--- Input data Enclosed Below ---
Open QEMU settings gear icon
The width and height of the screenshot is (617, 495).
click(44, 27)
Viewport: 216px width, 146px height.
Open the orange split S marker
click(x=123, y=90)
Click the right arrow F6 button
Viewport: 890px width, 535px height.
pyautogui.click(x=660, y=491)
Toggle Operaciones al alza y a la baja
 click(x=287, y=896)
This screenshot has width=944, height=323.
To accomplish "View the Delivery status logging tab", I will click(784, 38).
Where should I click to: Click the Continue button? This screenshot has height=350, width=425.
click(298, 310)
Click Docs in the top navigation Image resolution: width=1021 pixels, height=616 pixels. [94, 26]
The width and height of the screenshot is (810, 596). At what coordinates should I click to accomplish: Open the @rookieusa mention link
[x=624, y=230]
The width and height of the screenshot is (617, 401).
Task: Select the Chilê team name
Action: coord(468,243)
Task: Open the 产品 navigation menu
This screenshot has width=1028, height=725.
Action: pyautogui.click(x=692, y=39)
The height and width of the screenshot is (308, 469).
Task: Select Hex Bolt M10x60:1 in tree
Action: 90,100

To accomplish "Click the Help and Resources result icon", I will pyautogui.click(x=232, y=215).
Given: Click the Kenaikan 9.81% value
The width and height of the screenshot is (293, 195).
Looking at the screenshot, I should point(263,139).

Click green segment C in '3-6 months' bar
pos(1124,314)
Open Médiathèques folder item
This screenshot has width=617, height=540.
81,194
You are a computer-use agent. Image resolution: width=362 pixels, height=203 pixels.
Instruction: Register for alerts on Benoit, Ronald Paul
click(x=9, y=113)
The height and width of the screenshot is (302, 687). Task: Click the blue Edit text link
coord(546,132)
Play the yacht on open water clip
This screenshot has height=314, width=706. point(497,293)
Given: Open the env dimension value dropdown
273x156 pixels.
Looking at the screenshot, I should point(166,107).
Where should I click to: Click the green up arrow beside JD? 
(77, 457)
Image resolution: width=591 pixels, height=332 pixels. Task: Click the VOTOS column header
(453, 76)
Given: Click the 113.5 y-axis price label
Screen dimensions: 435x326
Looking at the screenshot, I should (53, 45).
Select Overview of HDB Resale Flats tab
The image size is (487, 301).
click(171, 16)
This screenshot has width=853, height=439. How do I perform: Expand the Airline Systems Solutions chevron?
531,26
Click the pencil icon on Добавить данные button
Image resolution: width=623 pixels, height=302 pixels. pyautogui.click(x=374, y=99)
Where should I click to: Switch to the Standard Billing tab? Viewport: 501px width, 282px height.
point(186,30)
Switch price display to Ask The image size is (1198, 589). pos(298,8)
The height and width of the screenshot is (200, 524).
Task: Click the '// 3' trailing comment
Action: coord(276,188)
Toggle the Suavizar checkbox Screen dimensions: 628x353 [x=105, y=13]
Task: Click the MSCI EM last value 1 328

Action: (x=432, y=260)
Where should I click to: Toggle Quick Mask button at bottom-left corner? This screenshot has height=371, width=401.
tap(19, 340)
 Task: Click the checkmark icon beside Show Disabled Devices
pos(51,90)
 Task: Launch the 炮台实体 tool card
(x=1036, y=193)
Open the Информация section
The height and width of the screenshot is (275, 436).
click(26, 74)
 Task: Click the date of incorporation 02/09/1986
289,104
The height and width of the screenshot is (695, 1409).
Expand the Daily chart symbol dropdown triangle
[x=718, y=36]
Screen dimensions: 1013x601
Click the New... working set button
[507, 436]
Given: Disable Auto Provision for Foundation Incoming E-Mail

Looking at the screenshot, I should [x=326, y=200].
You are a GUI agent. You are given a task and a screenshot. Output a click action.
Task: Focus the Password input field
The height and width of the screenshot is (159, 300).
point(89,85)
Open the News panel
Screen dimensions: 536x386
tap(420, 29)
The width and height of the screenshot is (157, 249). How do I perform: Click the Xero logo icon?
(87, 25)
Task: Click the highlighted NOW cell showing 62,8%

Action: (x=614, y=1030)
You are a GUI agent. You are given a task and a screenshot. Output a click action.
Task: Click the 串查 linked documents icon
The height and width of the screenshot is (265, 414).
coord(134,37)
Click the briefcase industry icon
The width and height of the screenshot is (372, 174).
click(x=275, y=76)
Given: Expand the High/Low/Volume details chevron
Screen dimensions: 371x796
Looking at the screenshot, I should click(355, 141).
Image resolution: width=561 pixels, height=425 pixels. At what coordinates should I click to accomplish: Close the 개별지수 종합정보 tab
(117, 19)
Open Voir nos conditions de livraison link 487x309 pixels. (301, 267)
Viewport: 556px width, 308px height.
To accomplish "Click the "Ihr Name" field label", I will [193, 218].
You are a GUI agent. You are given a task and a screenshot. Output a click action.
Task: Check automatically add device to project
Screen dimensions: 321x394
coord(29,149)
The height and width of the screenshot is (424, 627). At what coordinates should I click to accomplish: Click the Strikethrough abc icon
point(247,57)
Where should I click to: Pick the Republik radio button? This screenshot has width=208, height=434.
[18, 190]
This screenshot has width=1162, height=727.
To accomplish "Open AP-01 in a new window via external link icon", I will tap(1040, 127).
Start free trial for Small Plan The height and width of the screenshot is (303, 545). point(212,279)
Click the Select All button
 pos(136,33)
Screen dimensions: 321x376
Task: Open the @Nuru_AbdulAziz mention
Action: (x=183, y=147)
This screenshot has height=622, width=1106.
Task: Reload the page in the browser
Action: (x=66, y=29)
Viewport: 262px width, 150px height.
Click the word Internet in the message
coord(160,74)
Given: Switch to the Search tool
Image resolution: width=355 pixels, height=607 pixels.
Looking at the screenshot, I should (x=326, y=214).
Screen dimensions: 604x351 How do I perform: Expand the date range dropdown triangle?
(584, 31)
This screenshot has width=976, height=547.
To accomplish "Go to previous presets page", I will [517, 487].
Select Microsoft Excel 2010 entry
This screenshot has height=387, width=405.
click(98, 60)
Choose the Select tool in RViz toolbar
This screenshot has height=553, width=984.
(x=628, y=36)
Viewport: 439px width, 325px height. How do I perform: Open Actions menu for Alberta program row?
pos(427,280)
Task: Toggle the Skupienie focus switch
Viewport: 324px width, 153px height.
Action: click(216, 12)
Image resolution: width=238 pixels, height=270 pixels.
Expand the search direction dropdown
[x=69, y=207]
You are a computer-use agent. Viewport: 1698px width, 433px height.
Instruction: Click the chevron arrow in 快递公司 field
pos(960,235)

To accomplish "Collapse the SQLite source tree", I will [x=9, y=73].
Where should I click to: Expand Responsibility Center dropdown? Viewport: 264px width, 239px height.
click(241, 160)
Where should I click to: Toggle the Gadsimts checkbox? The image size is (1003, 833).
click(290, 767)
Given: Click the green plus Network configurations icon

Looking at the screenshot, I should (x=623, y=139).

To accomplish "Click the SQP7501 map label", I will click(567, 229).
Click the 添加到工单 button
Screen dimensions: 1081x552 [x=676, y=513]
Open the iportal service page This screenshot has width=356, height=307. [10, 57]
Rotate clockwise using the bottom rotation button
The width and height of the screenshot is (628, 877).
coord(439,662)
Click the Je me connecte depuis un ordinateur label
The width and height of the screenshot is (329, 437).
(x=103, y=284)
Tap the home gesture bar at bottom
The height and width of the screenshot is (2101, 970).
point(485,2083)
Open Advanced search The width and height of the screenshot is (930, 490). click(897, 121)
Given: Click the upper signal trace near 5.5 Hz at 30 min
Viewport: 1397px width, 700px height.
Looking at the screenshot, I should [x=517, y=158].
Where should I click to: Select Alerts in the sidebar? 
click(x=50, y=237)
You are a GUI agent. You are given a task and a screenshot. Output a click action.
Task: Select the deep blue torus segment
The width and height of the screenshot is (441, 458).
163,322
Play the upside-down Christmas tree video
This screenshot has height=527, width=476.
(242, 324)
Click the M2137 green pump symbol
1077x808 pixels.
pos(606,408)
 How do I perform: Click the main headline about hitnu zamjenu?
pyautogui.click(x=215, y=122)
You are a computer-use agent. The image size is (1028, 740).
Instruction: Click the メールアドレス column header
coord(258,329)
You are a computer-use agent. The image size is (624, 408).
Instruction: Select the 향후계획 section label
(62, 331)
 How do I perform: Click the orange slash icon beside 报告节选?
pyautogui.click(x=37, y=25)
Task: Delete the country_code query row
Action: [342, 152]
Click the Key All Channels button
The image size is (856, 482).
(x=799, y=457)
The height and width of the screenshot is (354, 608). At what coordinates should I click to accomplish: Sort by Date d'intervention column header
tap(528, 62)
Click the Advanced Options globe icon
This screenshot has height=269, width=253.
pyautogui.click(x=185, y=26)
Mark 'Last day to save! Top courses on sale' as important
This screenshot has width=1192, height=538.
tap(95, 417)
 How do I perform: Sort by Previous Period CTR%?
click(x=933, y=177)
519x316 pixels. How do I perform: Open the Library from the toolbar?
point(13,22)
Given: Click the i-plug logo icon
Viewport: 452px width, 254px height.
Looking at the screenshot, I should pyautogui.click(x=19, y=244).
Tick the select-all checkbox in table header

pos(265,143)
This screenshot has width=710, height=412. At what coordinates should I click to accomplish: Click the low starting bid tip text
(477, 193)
--- End of Enclosed Input data ---
→ **Description of the task**:
What are the lines from the one with "Instruction: Select the 향후계획 section label" through the last line of the records above? Quote them exactly and add nothing.

→ **The answer**:
Instruction: Select the 향후계획 section label
(62, 331)
 How do I perform: Click the orange slash icon beside 报告节选?
pyautogui.click(x=37, y=25)
Task: Delete the country_code query row
Action: [342, 152]
Click the Key All Channels button
The image size is (856, 482).
(x=799, y=457)
The height and width of the screenshot is (354, 608). At what coordinates should I click to accomplish: Sort by Date d'intervention column header
tap(528, 62)
Click the Advanced Options globe icon
This screenshot has height=269, width=253.
pyautogui.click(x=185, y=26)
Mark 'Last day to save! Top courses on sale' as important
This screenshot has width=1192, height=538.
tap(95, 417)
 How do I perform: Sort by Previous Period CTR%?
click(x=933, y=177)
519x316 pixels. How do I perform: Open the Library from the toolbar?
point(13,22)
Given: Click the i-plug logo icon
Viewport: 452px width, 254px height.
Looking at the screenshot, I should pyautogui.click(x=19, y=244).
Tick the select-all checkbox in table header

pos(265,143)
This screenshot has width=710, height=412. At what coordinates should I click to accomplish: Click the low starting bid tip text
(477, 193)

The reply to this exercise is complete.